▶ [Task prompt]
Word for word, retype the entire listing.

▶ [Extracted records]
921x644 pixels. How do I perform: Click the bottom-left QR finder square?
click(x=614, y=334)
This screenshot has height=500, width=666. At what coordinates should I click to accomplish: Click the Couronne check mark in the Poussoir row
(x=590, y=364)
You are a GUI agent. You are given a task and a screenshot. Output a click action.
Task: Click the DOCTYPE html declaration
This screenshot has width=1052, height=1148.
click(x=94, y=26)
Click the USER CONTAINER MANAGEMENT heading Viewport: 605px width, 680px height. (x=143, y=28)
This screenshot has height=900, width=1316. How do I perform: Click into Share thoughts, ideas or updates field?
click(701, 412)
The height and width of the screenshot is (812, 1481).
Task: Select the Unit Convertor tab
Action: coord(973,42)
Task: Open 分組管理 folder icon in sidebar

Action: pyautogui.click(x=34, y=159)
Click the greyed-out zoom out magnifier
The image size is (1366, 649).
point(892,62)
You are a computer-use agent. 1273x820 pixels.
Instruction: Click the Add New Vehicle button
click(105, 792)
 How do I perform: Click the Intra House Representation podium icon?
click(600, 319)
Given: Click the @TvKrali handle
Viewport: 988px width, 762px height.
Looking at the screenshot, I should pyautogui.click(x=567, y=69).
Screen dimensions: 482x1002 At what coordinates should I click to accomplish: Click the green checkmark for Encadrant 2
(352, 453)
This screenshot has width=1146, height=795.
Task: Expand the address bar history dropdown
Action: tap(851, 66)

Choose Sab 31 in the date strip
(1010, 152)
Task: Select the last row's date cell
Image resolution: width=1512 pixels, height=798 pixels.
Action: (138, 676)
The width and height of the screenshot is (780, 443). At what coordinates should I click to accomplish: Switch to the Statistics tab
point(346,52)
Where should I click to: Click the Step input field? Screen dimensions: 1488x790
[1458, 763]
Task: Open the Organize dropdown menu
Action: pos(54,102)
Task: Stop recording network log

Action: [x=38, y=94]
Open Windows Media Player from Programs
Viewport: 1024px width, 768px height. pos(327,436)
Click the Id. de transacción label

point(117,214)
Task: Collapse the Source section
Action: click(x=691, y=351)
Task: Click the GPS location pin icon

▶ [Task output]
921x644 pixels. How do I perform: Click the bottom-left QR finder square?
click(x=614, y=334)
This screenshot has height=500, width=666. At what coordinates should I click to accomplish: Click the Couronne check mark in the Poussoir row
(x=590, y=364)
You are a GUI agent. You are given a task and a screenshot. Output a click action.
Task: Click the DOCTYPE html declaration
This screenshot has width=1052, height=1148.
click(x=94, y=26)
Click the USER CONTAINER MANAGEMENT heading Viewport: 605px width, 680px height. (x=143, y=28)
This screenshot has height=900, width=1316. How do I perform: Click into Share thoughts, ideas or updates field?
click(701, 412)
The height and width of the screenshot is (812, 1481).
Task: Select the Unit Convertor tab
Action: coord(973,42)
Task: Open 分組管理 folder icon in sidebar

Action: pyautogui.click(x=34, y=159)
Click the greyed-out zoom out magnifier
The image size is (1366, 649).
point(892,62)
You are a computer-use agent. 1273x820 pixels.
Instruction: Click the Add New Vehicle button
click(105, 792)
 How do I perform: Click the Intra House Representation podium icon?
click(600, 319)
Given: Click the @TvKrali handle
Viewport: 988px width, 762px height.
Looking at the screenshot, I should pyautogui.click(x=567, y=69).
Screen dimensions: 482x1002 At what coordinates should I click to accomplish: Click the green checkmark for Encadrant 2
(352, 453)
This screenshot has width=1146, height=795.
Task: Expand the address bar history dropdown
Action: tap(851, 66)

Choose Sab 31 in the date strip
(1010, 152)
Task: Select the last row's date cell
Image resolution: width=1512 pixels, height=798 pixels.
Action: (138, 676)
The width and height of the screenshot is (780, 443). At what coordinates should I click to accomplish: Switch to the Statistics tab
point(346,52)
Where should I click to: Click the Step input field? Screen dimensions: 1488x790
[1458, 763]
Task: Open the Organize dropdown menu
Action: pos(54,102)
Task: Stop recording network log

Action: [x=38, y=94]
Open Windows Media Player from Programs
Viewport: 1024px width, 768px height. pos(327,436)
Click the Id. de transacción label

point(117,214)
Task: Collapse the Source section
Action: click(x=691, y=351)
Task: Click the GPS location pin icon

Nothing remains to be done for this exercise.